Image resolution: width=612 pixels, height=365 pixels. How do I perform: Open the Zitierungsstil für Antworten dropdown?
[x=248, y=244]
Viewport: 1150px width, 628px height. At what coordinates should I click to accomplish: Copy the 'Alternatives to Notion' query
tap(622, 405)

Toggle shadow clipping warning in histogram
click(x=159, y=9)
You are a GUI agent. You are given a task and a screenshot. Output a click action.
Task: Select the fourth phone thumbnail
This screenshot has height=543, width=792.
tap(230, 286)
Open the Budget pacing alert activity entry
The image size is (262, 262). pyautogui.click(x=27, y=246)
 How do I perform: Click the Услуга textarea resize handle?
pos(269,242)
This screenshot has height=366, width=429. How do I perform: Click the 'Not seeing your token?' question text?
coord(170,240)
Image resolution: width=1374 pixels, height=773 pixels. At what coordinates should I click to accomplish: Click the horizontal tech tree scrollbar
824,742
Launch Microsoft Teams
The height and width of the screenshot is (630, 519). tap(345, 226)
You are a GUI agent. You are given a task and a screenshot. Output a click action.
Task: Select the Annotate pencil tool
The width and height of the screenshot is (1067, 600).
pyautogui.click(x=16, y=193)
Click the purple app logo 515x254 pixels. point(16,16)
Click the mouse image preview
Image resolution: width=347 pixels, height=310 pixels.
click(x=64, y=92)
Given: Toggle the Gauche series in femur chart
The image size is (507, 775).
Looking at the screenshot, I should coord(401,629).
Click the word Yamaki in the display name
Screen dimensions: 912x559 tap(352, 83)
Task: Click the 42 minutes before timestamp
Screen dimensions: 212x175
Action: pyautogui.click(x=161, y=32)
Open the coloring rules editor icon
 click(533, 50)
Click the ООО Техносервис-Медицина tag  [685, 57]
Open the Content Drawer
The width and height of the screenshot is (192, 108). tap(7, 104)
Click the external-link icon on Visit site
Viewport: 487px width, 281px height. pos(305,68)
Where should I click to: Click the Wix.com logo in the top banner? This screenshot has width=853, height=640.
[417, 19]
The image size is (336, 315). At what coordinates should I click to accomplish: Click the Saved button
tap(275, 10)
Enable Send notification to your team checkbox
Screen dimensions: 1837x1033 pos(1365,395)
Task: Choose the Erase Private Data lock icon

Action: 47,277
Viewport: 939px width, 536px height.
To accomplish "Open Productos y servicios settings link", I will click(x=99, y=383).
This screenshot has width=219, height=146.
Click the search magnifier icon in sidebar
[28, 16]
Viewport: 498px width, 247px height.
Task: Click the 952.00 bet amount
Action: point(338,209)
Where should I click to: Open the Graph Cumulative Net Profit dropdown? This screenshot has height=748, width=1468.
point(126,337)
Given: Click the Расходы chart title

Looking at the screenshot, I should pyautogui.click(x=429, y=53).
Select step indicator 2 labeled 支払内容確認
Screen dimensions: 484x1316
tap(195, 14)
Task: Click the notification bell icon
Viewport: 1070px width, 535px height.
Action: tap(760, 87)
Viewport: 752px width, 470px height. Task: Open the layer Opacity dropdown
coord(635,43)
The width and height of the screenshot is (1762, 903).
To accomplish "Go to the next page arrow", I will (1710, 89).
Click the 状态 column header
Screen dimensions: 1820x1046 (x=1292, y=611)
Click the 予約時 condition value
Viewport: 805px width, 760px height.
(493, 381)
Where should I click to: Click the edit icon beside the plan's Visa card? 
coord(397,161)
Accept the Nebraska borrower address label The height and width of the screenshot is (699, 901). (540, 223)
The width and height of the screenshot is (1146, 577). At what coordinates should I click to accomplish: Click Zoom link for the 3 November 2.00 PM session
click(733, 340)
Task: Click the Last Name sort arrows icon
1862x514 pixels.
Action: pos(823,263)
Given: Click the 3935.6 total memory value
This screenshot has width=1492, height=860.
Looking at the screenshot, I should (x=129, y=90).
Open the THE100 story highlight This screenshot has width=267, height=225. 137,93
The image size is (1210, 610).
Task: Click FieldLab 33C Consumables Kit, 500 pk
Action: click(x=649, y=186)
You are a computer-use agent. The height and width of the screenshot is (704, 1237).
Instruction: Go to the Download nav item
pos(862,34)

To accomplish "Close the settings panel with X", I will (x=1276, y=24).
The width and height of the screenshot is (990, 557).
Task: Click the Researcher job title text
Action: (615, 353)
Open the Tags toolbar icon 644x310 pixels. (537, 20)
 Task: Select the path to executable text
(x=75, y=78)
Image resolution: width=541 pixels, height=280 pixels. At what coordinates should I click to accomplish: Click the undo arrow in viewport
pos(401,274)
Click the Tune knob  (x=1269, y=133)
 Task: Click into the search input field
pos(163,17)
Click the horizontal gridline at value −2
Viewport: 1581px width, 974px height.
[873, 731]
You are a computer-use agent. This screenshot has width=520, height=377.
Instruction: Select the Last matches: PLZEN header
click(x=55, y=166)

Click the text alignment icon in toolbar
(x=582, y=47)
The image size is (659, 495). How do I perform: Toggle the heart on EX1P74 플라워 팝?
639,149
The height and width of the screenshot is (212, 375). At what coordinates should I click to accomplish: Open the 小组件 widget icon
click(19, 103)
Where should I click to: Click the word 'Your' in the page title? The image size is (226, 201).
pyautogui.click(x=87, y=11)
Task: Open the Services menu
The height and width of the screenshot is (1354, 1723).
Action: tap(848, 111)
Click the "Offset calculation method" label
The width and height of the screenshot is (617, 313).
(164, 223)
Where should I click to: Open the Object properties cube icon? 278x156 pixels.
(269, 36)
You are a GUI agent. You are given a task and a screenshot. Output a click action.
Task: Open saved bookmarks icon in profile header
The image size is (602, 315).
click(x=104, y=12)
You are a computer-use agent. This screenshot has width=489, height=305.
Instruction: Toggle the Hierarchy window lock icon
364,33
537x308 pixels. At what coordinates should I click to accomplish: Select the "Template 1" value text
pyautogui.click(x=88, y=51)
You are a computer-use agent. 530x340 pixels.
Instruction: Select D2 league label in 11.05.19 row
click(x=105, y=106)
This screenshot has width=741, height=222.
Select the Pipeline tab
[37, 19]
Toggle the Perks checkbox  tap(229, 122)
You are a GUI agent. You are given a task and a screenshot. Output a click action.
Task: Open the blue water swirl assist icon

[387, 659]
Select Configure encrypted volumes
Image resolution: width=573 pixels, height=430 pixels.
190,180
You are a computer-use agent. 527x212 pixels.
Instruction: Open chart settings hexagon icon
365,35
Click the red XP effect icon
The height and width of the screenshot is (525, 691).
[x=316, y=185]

◆ ◆ ◆ ◆ ◆ ◆ ◆

> _Short task_:
Reproduce, word for word, the stretch of the material from the line containing "Where should I click to: Open the Object" through the line containing "click(x=105, y=106)", including both of those lines.

> _Task solution_:
Where should I click to: Open the Object properties cube icon? 278x156 pixels.
(269, 36)
You are a GUI agent. You are given a task and a screenshot. Output a click action.
Task: Open saved bookmarks icon in profile header
The image size is (602, 315).
click(x=104, y=12)
You are a computer-use agent. This screenshot has width=489, height=305.
Instruction: Toggle the Hierarchy window lock icon
364,33
537x308 pixels. At what coordinates should I click to accomplish: Select the "Template 1" value text
pyautogui.click(x=88, y=51)
You are a computer-use agent. 530x340 pixels.
Instruction: Select D2 league label in 11.05.19 row
click(x=105, y=106)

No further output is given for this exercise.